Anyway, time to pack up several semi-trailers.
Come to think of it, she would probably have the Secret Service agents pack up her things. Hillary doesn’t have to do any little people tasks.
She is sounding very shrill lately, a lot like Phillis Diller. She should borrow some of her jokes about her ex-husband, Fang, and turn them into Bill jokes.
Did a news organization ever try and do an inventory of all those pantsuits she wore during the 1.5-year campaign? It should be recorded on video for the Smithsonian.
Here’s a concept: the superdelegates don’t have to wait for marching orders from Hillary anymore. It’s over. Start to announce this week and get ready for the real campaign.
Barack Obama erased Hillary Rodham Clinton’s lock with superdelegates on Friday and won a coveted labor endorsement as elements of the Democratic Party began coalescing around the Illinois senator for the fall campaign.

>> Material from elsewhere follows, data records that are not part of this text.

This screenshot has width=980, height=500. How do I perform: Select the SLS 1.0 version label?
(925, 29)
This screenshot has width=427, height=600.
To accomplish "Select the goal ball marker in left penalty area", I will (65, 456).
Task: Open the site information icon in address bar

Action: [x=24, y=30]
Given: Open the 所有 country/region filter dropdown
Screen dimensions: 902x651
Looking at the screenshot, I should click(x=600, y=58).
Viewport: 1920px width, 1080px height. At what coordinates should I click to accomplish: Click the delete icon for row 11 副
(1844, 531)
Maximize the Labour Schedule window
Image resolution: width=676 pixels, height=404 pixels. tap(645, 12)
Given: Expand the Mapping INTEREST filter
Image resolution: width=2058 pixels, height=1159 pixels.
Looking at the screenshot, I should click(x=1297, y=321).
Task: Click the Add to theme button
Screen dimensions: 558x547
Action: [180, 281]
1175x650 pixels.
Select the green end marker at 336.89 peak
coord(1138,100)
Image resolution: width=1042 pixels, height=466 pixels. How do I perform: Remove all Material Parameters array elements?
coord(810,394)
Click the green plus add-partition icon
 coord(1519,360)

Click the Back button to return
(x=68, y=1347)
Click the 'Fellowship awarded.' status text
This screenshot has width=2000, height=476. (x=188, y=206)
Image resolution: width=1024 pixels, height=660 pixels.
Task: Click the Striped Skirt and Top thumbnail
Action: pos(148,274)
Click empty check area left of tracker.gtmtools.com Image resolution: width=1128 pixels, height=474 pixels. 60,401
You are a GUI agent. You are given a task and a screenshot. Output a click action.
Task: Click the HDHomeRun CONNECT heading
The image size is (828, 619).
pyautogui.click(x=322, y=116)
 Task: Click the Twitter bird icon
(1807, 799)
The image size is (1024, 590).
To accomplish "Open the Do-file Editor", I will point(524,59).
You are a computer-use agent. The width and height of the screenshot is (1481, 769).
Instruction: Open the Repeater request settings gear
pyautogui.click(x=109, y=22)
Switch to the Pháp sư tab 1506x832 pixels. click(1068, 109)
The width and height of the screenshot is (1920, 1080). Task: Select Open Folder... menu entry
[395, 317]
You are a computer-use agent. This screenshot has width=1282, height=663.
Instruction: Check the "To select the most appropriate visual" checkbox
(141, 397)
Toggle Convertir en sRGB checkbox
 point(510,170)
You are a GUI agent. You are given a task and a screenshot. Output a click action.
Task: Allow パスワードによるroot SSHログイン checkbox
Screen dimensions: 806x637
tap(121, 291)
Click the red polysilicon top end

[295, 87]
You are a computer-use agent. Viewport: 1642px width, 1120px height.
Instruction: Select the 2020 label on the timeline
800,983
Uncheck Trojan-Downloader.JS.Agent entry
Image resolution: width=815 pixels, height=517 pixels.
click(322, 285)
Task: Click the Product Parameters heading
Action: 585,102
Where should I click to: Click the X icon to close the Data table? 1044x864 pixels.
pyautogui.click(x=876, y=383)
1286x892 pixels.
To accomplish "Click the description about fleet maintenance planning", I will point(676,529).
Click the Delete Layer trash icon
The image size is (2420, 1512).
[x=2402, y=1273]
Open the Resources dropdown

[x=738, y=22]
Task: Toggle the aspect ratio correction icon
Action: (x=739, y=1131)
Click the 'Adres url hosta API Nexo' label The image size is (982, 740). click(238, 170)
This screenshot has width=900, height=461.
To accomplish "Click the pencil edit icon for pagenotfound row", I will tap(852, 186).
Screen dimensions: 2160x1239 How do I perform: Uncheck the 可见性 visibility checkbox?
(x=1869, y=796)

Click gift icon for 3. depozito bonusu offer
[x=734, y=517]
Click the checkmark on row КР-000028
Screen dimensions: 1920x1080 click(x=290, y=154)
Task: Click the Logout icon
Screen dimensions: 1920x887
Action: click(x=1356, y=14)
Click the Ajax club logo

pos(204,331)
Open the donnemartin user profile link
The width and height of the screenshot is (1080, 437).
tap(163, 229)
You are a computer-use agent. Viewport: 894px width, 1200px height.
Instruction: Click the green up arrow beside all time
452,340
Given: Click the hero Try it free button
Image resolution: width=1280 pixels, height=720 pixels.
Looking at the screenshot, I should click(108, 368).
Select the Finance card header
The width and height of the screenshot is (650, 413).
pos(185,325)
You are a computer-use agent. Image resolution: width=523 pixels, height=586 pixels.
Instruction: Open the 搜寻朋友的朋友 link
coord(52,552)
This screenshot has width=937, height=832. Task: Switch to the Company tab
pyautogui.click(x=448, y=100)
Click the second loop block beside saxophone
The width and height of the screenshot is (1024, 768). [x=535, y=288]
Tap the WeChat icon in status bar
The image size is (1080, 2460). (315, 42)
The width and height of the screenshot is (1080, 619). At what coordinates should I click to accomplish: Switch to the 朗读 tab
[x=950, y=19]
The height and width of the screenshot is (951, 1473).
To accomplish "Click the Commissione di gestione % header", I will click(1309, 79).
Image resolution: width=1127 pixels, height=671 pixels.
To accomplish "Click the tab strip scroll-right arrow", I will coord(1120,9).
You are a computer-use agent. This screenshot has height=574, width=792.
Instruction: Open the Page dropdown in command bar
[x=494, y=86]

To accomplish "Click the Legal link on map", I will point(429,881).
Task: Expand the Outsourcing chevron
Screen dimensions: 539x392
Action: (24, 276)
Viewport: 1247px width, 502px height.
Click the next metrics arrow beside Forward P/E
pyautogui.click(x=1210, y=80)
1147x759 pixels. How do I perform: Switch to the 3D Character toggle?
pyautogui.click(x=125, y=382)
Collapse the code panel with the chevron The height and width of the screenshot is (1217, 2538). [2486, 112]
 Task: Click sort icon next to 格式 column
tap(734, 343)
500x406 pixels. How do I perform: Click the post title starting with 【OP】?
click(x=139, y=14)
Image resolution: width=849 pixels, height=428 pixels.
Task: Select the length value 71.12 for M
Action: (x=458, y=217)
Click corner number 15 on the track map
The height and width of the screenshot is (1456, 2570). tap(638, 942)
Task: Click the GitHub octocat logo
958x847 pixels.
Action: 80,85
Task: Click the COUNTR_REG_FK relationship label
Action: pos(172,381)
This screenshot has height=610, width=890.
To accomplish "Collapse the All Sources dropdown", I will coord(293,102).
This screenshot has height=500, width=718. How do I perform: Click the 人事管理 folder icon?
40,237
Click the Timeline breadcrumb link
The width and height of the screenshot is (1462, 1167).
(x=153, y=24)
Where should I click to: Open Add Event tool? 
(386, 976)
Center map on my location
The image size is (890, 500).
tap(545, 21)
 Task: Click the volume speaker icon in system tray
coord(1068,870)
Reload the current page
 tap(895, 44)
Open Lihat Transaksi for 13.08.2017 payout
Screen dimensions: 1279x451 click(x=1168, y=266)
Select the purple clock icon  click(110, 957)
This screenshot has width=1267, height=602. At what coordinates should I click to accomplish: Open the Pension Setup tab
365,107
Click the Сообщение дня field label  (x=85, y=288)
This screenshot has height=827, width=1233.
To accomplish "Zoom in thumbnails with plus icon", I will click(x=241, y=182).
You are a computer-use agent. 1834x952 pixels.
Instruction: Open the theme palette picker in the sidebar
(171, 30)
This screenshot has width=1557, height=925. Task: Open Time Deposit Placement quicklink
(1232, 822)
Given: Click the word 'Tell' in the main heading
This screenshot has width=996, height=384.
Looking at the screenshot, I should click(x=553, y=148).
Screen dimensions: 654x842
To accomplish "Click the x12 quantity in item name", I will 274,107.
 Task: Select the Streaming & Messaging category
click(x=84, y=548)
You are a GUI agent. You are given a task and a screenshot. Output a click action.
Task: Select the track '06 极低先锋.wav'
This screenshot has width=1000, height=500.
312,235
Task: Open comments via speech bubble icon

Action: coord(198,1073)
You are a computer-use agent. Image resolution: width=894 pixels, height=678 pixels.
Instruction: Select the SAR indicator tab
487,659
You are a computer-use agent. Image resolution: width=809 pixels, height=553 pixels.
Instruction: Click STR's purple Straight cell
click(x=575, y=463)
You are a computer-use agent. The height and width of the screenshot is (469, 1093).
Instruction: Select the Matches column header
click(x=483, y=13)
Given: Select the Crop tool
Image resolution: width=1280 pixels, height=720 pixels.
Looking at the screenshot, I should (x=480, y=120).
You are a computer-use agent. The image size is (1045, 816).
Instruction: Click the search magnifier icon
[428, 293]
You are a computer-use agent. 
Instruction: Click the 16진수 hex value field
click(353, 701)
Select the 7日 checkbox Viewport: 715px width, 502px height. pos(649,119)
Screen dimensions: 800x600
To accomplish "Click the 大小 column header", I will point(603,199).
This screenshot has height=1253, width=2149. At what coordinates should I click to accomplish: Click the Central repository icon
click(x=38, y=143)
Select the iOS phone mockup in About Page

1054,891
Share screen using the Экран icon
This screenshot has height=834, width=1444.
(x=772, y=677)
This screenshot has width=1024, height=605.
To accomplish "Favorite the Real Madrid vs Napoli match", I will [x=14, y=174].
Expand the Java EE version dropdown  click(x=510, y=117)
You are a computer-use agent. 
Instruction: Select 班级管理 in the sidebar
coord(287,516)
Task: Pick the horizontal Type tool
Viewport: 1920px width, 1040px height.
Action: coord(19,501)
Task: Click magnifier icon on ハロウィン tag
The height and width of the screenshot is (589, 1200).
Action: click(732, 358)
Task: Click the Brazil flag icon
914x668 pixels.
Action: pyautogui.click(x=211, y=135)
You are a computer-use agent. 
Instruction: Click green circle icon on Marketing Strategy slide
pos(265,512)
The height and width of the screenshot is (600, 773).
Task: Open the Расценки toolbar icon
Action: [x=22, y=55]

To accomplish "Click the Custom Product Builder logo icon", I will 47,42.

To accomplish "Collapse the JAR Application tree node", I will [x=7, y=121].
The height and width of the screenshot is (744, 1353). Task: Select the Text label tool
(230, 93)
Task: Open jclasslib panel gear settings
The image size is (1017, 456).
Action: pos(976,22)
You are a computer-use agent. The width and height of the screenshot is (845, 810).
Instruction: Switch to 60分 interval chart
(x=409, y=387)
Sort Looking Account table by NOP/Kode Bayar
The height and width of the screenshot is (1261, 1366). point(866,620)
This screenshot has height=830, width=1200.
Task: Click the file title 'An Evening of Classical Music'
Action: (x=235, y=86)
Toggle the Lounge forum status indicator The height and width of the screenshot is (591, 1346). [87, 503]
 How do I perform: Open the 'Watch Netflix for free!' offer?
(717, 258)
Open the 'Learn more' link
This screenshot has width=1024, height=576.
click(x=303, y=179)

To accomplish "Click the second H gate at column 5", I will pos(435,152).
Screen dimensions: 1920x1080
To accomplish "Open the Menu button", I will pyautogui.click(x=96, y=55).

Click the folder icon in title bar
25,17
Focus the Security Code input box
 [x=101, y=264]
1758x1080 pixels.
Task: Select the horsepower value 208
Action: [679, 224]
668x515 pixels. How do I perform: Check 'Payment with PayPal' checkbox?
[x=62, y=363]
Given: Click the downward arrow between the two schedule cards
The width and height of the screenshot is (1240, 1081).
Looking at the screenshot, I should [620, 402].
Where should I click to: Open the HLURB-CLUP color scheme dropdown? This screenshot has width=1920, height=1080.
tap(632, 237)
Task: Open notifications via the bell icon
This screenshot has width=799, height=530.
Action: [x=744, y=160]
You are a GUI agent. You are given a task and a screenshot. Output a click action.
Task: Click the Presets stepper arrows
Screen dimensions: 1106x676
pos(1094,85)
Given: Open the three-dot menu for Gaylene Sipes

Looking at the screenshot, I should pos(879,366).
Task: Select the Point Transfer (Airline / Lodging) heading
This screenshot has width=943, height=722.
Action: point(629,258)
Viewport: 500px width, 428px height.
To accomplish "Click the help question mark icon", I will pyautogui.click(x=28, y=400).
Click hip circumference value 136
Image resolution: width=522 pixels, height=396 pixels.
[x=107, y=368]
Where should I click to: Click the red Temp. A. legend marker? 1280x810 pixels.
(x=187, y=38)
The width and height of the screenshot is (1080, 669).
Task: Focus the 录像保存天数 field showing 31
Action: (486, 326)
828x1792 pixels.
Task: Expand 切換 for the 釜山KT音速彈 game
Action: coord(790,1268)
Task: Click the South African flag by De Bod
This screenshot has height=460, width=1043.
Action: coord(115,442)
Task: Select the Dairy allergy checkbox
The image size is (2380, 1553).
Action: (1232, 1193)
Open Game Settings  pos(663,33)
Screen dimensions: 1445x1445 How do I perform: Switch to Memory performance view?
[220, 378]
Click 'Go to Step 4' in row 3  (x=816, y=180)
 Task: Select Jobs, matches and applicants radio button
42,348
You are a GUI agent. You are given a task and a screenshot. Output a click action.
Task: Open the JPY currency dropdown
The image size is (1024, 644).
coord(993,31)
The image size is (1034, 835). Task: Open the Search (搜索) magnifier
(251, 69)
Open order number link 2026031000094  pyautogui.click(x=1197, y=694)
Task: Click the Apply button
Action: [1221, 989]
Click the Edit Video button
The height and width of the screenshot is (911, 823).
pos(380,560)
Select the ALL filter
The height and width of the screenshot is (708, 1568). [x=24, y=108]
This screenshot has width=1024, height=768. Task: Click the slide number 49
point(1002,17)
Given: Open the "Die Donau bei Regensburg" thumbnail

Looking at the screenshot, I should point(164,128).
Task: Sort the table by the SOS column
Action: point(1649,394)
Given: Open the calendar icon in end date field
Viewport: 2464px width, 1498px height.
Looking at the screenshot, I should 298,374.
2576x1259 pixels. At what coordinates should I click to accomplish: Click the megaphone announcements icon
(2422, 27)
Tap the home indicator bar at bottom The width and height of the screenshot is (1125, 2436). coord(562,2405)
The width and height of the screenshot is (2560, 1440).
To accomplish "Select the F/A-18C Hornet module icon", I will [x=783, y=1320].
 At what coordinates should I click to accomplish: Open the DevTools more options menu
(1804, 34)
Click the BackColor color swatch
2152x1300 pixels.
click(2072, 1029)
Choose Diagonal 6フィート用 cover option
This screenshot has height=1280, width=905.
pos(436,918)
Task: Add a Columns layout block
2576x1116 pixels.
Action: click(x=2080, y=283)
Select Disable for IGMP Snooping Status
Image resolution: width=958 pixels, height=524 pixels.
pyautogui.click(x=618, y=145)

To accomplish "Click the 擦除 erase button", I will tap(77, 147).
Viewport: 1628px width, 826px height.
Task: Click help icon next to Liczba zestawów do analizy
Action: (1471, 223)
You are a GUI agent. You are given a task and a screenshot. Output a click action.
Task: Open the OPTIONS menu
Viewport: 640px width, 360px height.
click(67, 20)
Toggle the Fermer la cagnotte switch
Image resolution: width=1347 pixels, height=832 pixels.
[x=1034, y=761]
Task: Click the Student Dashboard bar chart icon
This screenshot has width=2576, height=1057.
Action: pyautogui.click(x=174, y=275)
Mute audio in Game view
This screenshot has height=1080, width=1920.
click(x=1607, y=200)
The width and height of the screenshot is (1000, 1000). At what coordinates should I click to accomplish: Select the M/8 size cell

Obama picked up the backing of nine superdelegates, including Rep. Donald Payne of New Jersey, a member of the Congressional Black Caucus who had been a Clinton supporter.
In addition, the American Federation of Government Employees announced its support for Obama. The union claims about 600,000 members who work in the federal and Washington, D.C., governments.
This is amazing, Halliburton has a total 50,000 employees world-wide and they are engineers doing real work.
Obama, who won a convincing victory in the North Carolina primary and lost Indiana narrowly on Tuesday, has been steadily gaining strength in the days since.